(TASK INPUT)
Begin
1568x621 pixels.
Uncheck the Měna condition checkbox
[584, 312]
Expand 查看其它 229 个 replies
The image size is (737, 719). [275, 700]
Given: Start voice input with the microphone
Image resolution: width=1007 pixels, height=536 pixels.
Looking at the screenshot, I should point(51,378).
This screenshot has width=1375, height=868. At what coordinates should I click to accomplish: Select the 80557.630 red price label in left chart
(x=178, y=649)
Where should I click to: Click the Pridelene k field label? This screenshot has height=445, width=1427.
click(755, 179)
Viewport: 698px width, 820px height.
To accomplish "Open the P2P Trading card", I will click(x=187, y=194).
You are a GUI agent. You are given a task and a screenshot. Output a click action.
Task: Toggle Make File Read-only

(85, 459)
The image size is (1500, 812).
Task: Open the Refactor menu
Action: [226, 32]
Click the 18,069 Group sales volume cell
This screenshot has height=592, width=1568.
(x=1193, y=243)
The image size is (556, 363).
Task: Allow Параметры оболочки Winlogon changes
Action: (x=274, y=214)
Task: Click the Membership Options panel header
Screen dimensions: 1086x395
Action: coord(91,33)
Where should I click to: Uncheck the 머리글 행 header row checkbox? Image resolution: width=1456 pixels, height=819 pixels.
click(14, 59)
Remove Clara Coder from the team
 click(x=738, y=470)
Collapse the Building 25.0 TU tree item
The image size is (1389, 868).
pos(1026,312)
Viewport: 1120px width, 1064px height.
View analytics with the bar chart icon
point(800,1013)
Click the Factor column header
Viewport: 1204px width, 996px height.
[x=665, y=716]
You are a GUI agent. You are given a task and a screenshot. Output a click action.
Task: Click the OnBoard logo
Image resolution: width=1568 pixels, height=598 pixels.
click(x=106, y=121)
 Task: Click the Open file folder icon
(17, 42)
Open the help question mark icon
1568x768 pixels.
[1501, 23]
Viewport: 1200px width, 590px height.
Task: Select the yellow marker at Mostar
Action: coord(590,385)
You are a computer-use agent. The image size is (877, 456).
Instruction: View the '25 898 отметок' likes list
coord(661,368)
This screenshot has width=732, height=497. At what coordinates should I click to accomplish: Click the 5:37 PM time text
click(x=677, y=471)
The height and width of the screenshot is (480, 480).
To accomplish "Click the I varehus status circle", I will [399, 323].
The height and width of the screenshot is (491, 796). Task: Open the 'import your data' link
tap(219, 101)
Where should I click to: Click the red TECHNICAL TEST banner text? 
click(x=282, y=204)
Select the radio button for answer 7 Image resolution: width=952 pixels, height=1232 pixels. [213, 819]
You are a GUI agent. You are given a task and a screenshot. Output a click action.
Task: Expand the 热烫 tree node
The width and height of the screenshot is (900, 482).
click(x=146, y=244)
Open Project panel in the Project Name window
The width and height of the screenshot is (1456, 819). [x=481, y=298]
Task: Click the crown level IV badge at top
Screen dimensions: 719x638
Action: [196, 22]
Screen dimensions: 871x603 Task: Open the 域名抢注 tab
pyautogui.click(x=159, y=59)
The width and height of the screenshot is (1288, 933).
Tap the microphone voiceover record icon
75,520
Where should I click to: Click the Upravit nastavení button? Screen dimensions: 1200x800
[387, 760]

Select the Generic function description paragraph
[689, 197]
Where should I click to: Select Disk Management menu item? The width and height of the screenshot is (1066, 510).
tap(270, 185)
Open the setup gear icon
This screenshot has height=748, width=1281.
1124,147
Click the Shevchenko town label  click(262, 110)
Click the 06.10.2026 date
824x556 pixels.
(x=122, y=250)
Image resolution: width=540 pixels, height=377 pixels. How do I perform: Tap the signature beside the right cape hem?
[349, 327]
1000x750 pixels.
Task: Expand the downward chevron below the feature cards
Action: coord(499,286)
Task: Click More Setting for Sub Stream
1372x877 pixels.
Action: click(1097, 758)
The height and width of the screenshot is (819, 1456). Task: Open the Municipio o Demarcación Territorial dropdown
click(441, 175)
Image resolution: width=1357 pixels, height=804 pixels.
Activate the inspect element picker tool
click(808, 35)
End
(INSTRUCTIONS TO FOLLOW) Please output the records above again without any changes.

(TASK ANSWER)
1568x621 pixels.
Uncheck the Měna condition checkbox
[584, 312]
Expand 查看其它 229 个 replies
The image size is (737, 719). [275, 700]
Given: Start voice input with the microphone
Image resolution: width=1007 pixels, height=536 pixels.
Looking at the screenshot, I should point(51,378).
This screenshot has width=1375, height=868. At what coordinates should I click to accomplish: Select the 80557.630 red price label in left chart
(x=178, y=649)
Where should I click to: Click the Pridelene k field label? This screenshot has height=445, width=1427.
click(755, 179)
Viewport: 698px width, 820px height.
To accomplish "Open the P2P Trading card", I will click(x=187, y=194).
You are a GUI agent. You are given a task and a screenshot. Output a click action.
Task: Toggle Make File Read-only

(85, 459)
The image size is (1500, 812).
Task: Open the Refactor menu
Action: [226, 32]
Click the 18,069 Group sales volume cell
This screenshot has height=592, width=1568.
(x=1193, y=243)
The image size is (556, 363).
Task: Allow Параметры оболочки Winlogon changes
Action: (x=274, y=214)
Task: Click the Membership Options panel header
Screen dimensions: 1086x395
Action: coord(91,33)
Where should I click to: Uncheck the 머리글 행 header row checkbox? Image resolution: width=1456 pixels, height=819 pixels.
click(14, 59)
Remove Clara Coder from the team
 click(x=738, y=470)
Collapse the Building 25.0 TU tree item
The image size is (1389, 868).
pos(1026,312)
Viewport: 1120px width, 1064px height.
View analytics with the bar chart icon
point(800,1013)
Click the Factor column header
Viewport: 1204px width, 996px height.
[x=665, y=716]
You are a GUI agent. You are given a task and a screenshot. Output a click action.
Task: Click the OnBoard logo
Image resolution: width=1568 pixels, height=598 pixels.
click(x=106, y=121)
 Task: Click the Open file folder icon
(17, 42)
Open the help question mark icon
1568x768 pixels.
[1501, 23]
Viewport: 1200px width, 590px height.
Task: Select the yellow marker at Mostar
Action: coord(590,385)
You are a computer-use agent. The image size is (877, 456).
Instruction: View the '25 898 отметок' likes list
coord(661,368)
This screenshot has width=732, height=497. At what coordinates should I click to accomplish: Click the 5:37 PM time text
click(x=677, y=471)
The height and width of the screenshot is (480, 480).
To accomplish "Click the I varehus status circle", I will [399, 323].
The height and width of the screenshot is (491, 796). Task: Open the 'import your data' link
tap(219, 101)
Where should I click to: Click the red TECHNICAL TEST banner text? 
click(x=282, y=204)
Select the radio button for answer 7 Image resolution: width=952 pixels, height=1232 pixels. [213, 819]
You are a GUI agent. You are given a task and a screenshot. Output a click action.
Task: Expand the 热烫 tree node
The width and height of the screenshot is (900, 482).
click(x=146, y=244)
Open Project panel in the Project Name window
The width and height of the screenshot is (1456, 819). [x=481, y=298]
Task: Click the crown level IV badge at top
Screen dimensions: 719x638
Action: [196, 22]
Screen dimensions: 871x603 Task: Open the 域名抢注 tab
pyautogui.click(x=159, y=59)
The width and height of the screenshot is (1288, 933).
Tap the microphone voiceover record icon
75,520
Where should I click to: Click the Upravit nastavení button? Screen dimensions: 1200x800
[387, 760]

Select the Generic function description paragraph
[689, 197]
Where should I click to: Select Disk Management menu item? The width and height of the screenshot is (1066, 510).
tap(270, 185)
Open the setup gear icon
This screenshot has height=748, width=1281.
1124,147
Click the Shevchenko town label  click(262, 110)
Click the 06.10.2026 date
824x556 pixels.
(x=122, y=250)
Image resolution: width=540 pixels, height=377 pixels. How do I perform: Tap the signature beside the right cape hem?
[349, 327]
1000x750 pixels.
Task: Expand the downward chevron below the feature cards
Action: coord(499,286)
Task: Click More Setting for Sub Stream
1372x877 pixels.
Action: click(1097, 758)
The height and width of the screenshot is (819, 1456). Task: Open the Municipio o Demarcación Territorial dropdown
click(441, 175)
Image resolution: width=1357 pixels, height=804 pixels.
Activate the inspect element picker tool
click(808, 35)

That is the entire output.